EXERCISE →
Look below for the line containing "Given: Retweet this"; from there through the line containing "This screenshot has width=753, height=424.", both lines included, please set down each line exactly and nothing else.

SUPPLIED MATERIAL →
※
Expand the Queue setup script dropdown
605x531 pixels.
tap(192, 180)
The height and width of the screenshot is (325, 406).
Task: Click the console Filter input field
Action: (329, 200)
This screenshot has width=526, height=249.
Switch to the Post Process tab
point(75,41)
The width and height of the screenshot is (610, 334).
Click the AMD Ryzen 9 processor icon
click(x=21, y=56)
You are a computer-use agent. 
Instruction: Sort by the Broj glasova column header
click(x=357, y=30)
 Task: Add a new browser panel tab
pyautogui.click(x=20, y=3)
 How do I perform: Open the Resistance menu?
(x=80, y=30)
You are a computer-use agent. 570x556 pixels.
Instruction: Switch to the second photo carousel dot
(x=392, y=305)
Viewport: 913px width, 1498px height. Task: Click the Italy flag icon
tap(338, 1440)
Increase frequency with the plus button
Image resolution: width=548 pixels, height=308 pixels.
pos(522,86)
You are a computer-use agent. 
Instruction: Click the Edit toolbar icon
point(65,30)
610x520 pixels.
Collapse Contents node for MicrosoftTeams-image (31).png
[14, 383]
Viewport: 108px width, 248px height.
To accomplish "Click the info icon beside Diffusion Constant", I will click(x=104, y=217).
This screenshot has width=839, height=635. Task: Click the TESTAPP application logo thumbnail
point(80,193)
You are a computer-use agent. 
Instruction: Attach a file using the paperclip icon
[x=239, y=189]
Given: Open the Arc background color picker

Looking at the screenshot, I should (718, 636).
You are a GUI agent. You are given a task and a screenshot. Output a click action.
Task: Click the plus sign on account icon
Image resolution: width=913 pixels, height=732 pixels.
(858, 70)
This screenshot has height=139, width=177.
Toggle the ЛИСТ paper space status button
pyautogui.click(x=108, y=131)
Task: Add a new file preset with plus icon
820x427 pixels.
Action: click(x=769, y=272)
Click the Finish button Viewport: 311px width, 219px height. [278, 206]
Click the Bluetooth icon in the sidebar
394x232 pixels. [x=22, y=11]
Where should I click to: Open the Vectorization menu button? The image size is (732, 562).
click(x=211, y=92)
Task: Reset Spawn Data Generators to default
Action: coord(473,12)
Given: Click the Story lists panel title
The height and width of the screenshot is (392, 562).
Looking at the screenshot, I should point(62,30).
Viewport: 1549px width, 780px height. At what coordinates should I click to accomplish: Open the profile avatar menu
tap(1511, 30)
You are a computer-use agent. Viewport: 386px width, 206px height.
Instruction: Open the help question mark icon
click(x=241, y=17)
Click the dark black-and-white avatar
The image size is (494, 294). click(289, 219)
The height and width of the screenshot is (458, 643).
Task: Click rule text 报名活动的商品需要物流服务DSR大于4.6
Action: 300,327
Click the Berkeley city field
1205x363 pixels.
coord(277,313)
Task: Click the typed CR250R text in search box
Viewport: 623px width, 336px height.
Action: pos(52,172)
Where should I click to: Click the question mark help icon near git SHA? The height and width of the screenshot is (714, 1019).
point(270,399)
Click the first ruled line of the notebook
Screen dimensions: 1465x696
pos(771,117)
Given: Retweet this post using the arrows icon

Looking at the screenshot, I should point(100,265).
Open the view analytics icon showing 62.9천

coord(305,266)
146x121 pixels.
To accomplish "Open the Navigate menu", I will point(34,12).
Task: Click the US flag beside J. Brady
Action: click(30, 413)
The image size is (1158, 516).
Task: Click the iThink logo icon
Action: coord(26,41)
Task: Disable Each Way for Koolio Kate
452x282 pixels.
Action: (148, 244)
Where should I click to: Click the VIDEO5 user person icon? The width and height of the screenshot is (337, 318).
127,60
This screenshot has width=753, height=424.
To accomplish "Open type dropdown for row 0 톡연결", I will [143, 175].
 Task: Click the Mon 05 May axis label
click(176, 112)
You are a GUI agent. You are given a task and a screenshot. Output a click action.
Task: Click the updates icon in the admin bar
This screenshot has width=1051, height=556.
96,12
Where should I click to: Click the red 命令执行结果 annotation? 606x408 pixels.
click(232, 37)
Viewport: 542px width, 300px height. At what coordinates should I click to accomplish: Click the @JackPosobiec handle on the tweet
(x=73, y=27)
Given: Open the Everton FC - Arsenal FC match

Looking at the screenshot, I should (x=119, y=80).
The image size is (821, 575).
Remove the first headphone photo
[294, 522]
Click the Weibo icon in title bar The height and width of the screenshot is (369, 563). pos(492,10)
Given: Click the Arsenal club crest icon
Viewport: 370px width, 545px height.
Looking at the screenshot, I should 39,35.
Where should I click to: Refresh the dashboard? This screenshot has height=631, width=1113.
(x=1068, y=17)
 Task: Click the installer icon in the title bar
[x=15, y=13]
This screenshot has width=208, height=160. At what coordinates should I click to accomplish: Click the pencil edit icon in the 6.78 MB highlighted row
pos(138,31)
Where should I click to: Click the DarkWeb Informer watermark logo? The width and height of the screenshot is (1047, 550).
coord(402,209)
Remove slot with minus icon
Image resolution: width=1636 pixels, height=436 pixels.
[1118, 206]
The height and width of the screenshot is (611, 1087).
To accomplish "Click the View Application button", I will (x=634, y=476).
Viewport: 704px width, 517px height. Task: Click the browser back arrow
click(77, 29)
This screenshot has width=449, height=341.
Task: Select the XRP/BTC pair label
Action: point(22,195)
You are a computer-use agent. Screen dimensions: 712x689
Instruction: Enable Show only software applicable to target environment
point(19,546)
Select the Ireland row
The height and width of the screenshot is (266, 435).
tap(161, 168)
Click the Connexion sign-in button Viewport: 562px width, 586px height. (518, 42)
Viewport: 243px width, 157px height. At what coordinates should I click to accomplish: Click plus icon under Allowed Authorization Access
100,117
※
YOUR RESPONSE →
Given: Retweet this post using the arrows icon

Looking at the screenshot, I should point(100,265).
Open the view analytics icon showing 62.9천

coord(305,266)
146x121 pixels.
To accomplish "Open the Navigate menu", I will point(34,12).
Task: Click the US flag beside J. Brady
Action: click(30, 413)
The image size is (1158, 516).
Task: Click the iThink logo icon
Action: coord(26,41)
Task: Disable Each Way for Koolio Kate
452x282 pixels.
Action: (148, 244)
Where should I click to: Click the VIDEO5 user person icon? The width and height of the screenshot is (337, 318).
127,60
This screenshot has width=753, height=424.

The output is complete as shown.